In western Canada, shifts in forest composition have been predicted and already observed to be intense at the southern limits of boreal forests. Trembling aspen is a widespread tree in this region of range tension, extending north into the boreal forest and south into grasslands. Aspen is also one of the few tree species worldwide that forms symbioses with arbuscular and ectomycorrhizal fungi, the two major groups of mycorrhizas. All mycorrhizal fungi rely on living hosts for carbon, but arbuscular mycorrhizal fungi and ectomycorrhizal fungi differ in their physiology, carbon demands and the extent and types of enzymes excreted into soils. In consequence, the dominance of ectomycorrhizas versus arbuscular mycorrhizas in forests may have pronounced effects on soils. In particular, predicting soil carbon fluxes is imperative as even small changes in fluxes can have substantial impacts on carbon cycling because the soil carbon pool is so large. Little is known on the ecological factors controlling which mycorrhizal type dominates on dually colonized hosts. Over the next five years, my research program will identify causes and consequences of shifts between ectomycorrhizas and arbuscular mycorrhizas in aspen forests occurring in regions of range tension.

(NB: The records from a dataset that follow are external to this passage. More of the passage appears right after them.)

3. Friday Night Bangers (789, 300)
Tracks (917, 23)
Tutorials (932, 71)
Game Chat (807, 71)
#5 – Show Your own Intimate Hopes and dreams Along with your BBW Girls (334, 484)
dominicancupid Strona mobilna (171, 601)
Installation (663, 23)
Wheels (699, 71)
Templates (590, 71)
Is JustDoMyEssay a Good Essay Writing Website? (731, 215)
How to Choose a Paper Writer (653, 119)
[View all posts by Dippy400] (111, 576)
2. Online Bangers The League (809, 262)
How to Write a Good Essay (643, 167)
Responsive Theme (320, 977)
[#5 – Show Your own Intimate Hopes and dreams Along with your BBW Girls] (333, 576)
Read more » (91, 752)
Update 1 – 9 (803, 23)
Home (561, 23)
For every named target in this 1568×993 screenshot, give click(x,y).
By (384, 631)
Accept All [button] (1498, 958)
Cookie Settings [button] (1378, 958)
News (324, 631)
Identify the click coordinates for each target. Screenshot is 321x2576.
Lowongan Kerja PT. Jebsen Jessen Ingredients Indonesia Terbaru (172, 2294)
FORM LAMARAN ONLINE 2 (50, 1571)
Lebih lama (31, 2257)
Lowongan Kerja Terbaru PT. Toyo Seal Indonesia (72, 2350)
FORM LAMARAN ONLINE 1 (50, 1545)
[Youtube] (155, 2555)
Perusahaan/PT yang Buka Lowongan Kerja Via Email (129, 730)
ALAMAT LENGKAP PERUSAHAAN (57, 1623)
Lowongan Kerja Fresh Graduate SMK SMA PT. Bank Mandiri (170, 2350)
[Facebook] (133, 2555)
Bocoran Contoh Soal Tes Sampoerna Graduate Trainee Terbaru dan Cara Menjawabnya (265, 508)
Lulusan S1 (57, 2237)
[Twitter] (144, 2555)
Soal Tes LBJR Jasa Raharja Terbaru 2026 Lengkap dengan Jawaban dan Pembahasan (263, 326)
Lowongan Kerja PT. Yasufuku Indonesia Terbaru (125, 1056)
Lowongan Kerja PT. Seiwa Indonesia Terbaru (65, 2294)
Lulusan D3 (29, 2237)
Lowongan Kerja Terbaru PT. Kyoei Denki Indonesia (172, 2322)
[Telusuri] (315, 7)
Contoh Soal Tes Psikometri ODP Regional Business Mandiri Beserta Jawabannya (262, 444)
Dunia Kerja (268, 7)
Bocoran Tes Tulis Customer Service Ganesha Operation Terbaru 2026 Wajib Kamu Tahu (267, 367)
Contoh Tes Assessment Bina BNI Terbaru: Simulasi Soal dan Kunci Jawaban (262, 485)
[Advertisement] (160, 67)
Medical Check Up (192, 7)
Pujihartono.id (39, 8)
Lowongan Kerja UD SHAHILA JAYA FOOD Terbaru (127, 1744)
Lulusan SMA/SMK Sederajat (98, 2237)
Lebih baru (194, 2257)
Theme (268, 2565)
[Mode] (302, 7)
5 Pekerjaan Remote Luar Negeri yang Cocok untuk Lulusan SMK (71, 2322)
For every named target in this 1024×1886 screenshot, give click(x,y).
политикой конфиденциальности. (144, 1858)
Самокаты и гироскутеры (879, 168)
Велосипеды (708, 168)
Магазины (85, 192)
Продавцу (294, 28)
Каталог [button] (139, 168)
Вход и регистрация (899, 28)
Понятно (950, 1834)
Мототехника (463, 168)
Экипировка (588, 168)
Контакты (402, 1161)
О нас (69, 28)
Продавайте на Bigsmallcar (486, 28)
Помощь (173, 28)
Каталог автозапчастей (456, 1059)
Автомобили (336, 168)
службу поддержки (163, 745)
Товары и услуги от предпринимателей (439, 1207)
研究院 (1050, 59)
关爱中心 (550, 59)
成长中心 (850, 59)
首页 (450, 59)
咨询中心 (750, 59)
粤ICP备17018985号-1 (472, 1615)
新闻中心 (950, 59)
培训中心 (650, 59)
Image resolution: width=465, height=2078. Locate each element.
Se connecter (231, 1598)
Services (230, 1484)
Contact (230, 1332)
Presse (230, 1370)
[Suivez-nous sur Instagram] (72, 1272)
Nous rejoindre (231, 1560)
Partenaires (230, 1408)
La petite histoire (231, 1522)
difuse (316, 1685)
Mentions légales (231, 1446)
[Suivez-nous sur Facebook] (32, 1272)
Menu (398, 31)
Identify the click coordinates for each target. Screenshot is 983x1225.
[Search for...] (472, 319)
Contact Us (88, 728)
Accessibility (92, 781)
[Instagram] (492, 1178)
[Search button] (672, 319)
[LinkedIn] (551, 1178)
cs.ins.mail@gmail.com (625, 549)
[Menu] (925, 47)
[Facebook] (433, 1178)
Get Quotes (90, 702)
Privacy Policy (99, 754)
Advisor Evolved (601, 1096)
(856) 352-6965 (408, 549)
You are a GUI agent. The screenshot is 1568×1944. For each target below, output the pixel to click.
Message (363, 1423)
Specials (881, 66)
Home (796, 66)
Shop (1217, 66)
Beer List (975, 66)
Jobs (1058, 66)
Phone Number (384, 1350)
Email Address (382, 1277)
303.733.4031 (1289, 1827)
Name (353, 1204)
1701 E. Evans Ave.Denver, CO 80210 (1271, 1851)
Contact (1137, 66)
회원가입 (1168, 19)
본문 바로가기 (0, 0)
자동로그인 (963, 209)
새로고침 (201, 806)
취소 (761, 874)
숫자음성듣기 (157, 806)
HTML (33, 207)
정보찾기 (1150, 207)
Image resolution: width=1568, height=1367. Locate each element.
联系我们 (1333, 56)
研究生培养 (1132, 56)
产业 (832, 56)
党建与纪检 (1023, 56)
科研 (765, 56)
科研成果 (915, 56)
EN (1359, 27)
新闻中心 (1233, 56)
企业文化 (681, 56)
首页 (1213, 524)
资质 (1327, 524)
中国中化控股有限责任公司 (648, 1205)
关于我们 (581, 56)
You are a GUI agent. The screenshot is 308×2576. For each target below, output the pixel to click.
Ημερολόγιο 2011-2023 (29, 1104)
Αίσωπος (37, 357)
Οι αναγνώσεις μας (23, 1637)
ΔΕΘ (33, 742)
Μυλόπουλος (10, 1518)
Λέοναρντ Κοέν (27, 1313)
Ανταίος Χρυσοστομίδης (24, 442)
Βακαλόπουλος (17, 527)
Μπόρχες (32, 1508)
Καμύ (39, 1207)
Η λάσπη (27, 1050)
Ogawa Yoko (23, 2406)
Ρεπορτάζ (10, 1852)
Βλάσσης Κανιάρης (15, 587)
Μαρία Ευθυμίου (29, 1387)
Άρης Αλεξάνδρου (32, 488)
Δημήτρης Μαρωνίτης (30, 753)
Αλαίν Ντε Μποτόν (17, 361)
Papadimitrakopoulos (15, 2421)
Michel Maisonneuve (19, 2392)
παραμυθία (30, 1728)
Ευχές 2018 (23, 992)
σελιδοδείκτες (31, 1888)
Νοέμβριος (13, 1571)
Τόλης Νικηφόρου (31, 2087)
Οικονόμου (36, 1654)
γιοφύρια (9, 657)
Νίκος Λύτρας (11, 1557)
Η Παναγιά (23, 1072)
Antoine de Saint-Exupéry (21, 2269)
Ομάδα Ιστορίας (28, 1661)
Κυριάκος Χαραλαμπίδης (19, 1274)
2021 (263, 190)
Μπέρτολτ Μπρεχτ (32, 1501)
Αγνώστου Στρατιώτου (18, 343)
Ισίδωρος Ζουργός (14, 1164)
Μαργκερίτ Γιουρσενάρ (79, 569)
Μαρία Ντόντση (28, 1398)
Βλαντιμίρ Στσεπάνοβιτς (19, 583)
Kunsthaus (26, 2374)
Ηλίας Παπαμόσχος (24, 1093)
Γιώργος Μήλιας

The anticipated significance of this research is threefold. 1) Historically, these groups of fungi have been studied in isolation. The proposed research considers their interaction as a response to forest dynamics, an innovative perspective ignored to date. 2) Shifts in arbuscular and ectomycorrhizal dominance have been tracked across landscapes, but not within a single, widespread species. Novel approaches described in this proposed research test whether the expression of a changing climate through a single tree species can alter soil fungi to the extent they change nutrient and carbon cycling in soils. 3) The proposed research builds on emerging perspectives on how mycorrhizas mediate carbon fluxes between soils and plants. This perspective is a turning point in recognizing the complex role mycorrhizas play in forests aside from plant nutrition.